Grüne und SPD zweifeln nach der ersten öffentlichen Sitzung an der Ethikkommission. Entschieden werde im Kanzleramt, und da “tobt grade ein Machtkampf“.
Nach der ersten öffentlichen Sitzung der Ethikkommission zur Atomkraft wächst die Kritik in der Opposition. Die Arbeit des Gremiums sei eine "Alibiveranstaltung", kritisierte SPD-Generalsekretärin Andrea Nahles am Donnerstagabend im Fernsehsender Phoenix.

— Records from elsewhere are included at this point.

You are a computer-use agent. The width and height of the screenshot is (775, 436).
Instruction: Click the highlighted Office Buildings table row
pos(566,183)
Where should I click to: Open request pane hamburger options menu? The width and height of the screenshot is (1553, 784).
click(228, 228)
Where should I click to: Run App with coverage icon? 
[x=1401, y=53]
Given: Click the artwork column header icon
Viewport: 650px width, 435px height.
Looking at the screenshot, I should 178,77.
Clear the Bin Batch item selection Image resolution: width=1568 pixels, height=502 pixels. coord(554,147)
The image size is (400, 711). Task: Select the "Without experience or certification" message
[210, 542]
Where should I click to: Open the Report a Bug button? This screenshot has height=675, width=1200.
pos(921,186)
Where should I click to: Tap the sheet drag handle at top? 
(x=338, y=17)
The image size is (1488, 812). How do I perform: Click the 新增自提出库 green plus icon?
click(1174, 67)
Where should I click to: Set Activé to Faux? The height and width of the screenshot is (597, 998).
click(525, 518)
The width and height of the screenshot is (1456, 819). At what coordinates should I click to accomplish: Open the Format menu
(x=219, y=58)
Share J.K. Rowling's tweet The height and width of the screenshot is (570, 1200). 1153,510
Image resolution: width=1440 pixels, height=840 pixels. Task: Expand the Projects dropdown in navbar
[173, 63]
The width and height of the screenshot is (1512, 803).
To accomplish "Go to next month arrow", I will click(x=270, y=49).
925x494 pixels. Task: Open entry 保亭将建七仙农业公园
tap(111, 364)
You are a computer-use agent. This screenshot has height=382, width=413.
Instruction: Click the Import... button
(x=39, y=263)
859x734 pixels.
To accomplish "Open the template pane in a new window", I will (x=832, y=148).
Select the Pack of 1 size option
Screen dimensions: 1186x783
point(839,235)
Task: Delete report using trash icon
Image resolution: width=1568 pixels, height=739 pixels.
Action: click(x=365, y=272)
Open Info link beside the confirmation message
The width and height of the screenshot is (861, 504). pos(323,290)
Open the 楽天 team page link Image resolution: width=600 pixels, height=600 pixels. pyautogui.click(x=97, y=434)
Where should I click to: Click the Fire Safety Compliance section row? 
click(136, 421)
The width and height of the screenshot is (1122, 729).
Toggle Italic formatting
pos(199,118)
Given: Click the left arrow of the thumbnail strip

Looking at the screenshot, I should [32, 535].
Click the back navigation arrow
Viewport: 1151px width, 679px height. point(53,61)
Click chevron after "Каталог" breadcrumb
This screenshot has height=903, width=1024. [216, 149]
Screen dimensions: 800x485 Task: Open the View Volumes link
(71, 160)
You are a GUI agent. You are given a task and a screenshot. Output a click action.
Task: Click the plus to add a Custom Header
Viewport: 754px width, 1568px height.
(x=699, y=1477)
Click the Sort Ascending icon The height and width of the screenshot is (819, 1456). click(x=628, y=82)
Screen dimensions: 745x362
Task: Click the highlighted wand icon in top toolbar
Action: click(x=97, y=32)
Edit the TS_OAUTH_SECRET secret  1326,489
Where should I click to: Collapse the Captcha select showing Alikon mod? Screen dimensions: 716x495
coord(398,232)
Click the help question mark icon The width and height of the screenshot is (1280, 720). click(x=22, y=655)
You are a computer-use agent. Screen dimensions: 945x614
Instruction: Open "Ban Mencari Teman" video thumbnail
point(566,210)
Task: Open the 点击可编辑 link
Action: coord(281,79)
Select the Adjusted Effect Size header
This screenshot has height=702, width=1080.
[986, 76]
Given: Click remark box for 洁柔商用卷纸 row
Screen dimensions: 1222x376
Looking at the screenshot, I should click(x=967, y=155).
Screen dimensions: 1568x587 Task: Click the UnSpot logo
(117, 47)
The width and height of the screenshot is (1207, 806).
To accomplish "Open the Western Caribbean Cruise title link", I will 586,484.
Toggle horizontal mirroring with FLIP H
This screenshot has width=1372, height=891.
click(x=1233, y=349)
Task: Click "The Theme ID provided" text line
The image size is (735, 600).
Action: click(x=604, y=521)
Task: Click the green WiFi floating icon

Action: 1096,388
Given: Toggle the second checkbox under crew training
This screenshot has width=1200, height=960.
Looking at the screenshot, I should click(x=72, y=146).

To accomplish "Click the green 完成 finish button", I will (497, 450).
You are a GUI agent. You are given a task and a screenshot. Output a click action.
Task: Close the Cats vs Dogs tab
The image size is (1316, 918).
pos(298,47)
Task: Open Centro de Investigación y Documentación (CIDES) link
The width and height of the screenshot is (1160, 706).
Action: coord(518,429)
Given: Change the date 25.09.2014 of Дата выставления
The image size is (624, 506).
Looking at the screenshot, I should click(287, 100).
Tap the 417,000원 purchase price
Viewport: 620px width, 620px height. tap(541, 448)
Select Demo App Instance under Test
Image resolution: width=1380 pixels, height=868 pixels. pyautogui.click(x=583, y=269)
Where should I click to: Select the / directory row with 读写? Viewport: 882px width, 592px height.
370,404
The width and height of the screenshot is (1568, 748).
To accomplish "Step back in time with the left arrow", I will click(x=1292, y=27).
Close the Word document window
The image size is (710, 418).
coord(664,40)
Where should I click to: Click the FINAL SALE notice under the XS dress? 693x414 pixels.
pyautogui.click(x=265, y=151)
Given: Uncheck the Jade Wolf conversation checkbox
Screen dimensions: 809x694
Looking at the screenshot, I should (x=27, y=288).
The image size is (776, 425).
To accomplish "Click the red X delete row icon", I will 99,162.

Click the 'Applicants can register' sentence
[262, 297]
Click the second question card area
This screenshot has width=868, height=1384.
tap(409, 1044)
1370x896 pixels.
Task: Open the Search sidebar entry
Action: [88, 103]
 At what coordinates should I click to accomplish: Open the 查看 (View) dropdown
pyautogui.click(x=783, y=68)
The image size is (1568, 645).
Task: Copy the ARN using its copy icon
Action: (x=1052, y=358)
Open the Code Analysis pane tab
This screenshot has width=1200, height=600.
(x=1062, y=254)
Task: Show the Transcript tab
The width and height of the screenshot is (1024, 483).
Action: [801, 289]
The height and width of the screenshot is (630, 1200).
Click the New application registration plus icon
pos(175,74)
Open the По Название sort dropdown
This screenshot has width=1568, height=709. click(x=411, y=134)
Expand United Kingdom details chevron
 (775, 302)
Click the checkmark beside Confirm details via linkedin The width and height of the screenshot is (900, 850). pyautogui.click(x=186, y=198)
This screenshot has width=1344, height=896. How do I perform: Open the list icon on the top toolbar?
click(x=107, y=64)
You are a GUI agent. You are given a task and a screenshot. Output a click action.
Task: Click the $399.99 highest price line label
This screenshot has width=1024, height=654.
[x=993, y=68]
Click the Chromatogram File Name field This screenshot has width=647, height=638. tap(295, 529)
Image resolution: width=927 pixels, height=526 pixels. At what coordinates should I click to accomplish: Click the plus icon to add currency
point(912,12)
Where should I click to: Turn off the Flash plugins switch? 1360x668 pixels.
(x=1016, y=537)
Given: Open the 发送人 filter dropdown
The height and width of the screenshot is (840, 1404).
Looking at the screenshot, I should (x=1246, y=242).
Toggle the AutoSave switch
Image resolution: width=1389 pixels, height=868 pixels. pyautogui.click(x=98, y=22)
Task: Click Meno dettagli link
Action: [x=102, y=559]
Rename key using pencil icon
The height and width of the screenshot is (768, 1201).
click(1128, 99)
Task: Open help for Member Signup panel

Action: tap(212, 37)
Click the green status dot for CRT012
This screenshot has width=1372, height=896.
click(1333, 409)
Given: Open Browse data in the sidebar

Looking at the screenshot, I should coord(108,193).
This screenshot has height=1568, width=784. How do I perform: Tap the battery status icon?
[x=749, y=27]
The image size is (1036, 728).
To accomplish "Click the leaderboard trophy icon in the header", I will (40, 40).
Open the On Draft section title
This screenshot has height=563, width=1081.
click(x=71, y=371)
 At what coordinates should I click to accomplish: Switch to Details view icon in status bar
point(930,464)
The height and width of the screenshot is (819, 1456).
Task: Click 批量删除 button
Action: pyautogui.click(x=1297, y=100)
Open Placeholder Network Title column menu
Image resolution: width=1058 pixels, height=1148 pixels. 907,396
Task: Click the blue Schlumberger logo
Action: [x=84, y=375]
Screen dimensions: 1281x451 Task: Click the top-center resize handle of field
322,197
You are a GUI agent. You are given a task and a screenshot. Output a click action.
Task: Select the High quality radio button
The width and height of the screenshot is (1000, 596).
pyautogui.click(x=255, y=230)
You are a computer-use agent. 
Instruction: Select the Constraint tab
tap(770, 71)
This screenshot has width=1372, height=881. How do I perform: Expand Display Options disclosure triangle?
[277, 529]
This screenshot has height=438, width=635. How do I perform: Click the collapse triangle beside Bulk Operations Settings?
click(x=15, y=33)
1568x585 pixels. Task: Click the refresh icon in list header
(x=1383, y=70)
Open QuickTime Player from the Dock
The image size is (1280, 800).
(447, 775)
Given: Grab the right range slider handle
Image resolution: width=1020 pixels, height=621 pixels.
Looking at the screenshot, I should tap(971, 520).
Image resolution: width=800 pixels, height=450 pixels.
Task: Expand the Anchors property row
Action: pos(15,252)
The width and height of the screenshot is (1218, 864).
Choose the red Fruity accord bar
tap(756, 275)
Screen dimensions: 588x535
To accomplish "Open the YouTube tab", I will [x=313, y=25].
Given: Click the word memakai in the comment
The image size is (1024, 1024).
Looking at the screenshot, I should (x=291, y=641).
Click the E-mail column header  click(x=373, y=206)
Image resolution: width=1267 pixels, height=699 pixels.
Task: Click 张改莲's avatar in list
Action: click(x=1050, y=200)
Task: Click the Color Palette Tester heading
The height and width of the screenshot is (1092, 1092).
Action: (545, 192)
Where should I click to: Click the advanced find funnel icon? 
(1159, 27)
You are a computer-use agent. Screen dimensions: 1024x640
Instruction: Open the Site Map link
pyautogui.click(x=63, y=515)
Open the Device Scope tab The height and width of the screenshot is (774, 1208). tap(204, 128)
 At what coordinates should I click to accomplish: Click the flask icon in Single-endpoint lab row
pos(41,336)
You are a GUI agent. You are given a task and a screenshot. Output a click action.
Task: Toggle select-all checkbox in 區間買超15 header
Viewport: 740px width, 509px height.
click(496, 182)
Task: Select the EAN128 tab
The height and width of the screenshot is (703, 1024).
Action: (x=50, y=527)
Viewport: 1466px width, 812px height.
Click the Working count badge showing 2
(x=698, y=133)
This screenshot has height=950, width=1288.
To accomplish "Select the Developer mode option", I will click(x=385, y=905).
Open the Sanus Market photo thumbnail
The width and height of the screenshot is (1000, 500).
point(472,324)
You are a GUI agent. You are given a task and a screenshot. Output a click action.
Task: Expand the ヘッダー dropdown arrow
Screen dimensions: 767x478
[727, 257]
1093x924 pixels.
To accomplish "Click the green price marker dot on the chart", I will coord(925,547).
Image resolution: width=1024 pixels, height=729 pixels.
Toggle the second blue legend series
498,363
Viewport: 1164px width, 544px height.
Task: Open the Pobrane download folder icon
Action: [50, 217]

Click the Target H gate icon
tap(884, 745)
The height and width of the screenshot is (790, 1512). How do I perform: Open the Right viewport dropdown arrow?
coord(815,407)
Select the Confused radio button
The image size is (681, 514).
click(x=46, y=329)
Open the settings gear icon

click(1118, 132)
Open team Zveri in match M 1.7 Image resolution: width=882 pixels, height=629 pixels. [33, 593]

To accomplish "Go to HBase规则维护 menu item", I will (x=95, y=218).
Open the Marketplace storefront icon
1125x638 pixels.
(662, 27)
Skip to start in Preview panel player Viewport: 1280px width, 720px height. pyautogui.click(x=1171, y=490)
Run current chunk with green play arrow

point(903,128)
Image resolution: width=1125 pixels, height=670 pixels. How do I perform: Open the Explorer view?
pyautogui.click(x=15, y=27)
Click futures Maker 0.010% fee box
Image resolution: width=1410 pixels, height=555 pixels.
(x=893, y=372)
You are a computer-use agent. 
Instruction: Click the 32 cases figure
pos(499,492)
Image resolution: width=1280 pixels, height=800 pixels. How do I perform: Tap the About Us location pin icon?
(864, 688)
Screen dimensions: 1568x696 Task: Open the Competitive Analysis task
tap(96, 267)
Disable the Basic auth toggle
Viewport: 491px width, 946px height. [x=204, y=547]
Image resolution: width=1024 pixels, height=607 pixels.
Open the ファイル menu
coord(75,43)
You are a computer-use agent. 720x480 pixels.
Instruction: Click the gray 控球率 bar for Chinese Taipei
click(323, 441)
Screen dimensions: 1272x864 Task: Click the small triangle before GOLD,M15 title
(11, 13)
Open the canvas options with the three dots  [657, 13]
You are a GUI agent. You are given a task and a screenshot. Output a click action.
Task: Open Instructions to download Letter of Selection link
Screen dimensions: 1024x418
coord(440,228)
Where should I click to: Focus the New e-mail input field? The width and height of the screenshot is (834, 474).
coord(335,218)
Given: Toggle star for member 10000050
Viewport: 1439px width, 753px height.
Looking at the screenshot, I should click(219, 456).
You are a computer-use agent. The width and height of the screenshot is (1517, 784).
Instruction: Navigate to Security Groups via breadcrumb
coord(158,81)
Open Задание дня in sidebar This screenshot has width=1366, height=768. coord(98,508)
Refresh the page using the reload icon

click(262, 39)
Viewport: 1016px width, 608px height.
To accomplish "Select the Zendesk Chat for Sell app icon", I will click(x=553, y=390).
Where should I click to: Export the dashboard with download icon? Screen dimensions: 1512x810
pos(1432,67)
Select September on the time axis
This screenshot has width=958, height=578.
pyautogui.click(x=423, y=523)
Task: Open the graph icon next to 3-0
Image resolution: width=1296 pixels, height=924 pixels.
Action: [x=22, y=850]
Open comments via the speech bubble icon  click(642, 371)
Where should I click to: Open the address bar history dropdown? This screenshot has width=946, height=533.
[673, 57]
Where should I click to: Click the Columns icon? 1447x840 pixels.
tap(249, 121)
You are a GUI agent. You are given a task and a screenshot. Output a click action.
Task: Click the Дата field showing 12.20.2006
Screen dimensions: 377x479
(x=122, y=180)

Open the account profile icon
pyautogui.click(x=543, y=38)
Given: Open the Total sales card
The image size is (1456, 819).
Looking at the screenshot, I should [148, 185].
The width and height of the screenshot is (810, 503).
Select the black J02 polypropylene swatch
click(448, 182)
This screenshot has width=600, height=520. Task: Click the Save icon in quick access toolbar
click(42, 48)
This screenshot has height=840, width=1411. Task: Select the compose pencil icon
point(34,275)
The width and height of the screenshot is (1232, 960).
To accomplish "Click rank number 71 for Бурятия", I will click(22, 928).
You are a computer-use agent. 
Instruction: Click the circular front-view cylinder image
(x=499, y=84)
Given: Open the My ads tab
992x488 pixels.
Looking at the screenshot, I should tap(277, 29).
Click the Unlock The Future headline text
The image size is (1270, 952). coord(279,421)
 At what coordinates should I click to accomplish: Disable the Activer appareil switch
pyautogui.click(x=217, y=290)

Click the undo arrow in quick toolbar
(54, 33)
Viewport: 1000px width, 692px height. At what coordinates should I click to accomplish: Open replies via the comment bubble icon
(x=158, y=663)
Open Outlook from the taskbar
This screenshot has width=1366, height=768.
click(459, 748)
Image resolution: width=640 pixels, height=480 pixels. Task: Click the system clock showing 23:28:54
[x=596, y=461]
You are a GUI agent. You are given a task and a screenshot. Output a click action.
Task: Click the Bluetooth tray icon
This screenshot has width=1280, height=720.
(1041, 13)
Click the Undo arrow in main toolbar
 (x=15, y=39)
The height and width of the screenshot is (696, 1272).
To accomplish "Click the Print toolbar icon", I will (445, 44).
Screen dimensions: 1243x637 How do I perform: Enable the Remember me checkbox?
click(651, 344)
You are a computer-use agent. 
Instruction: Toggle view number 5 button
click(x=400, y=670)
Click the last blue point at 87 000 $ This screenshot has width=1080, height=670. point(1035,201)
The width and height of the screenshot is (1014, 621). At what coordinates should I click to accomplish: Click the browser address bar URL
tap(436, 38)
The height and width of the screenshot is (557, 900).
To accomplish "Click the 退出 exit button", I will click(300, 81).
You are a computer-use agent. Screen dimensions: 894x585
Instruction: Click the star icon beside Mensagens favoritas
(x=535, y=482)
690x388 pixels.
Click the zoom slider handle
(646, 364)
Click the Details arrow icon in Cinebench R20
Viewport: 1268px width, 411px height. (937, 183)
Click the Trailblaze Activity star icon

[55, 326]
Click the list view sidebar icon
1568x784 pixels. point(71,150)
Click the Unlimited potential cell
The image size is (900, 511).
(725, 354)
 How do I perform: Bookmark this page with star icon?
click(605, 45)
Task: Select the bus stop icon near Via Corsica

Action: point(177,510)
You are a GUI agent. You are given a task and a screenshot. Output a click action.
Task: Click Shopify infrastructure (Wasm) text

Grünen-Fraktionsvize Bärbel Höhn sagte dem "Hamburger Abendblatt", über den Atomausstieg werde nicht in der Ethikkommission, sondern im Kanzleramt entschieden. "Da tobt hinter den Kulissen gerade ein Machtkampf zwischen alten Atomfreunden und neuen Ausstiegsbefürwortern."
Chancen und Risiken eines schnellen Atomausstiegs
In einer kontroversen öffentlichen Sitzung hatte die von der Bundesregierung eingerichtete Ethikkommission zur Energiepolitik am Donnerstag die Chancen und Risiken eines schnellen Atomausstiegs abgewogen. Nahles kritisierte, die Beratungen unterstellten, dass der gesellschaftliche Dialog über die Energiepolitik jetzt neu beginnen müsse.
Dabei habe das Land "bereits einen Konsens gefunden". Nahles betonte die Bereitschaft der SPD, bei einem möglichen verkürzten Gesetzgebungsprozess zum Ende des dreimonatigen Moratoriums zur Aussetzung der Laufzeitverlängerung die Hand zu reichen. Die Debatte über die Energiepolitik müsse aber im Bundestag stattfinden.
Der Ministerpräsident von Mecklenburg-Vorpommern, Erwin Sellering (SPD), sagte dem "Hamburger Abendblatt", er sei sich sicher, dass die Kommission unter Leitung von Klaus Töpfer sehr engagiert ihre Arbeit mache.
Aber es sei offenkundig, dass Bundeskanzlerin Angela Merkel (CDU) die Kommission vor allem eingesetzt habe, um Zeit zu gewinnen und um nicht selbst "ihre 180-Grad-Wende in der Atompolitik" begründen zu müssen.
Merkel hatte nach der Atomkatastrophe in Fukushima die von ihrer Koalition erst im vergangenen Herbst beschlossene Laufzeitverlängerung für Atomkraftwerke ausgesetzt, sieben der ältesten Atommeiler wurden deshalb vom Netz genommen. Das Moratorium läuft im Juni aus.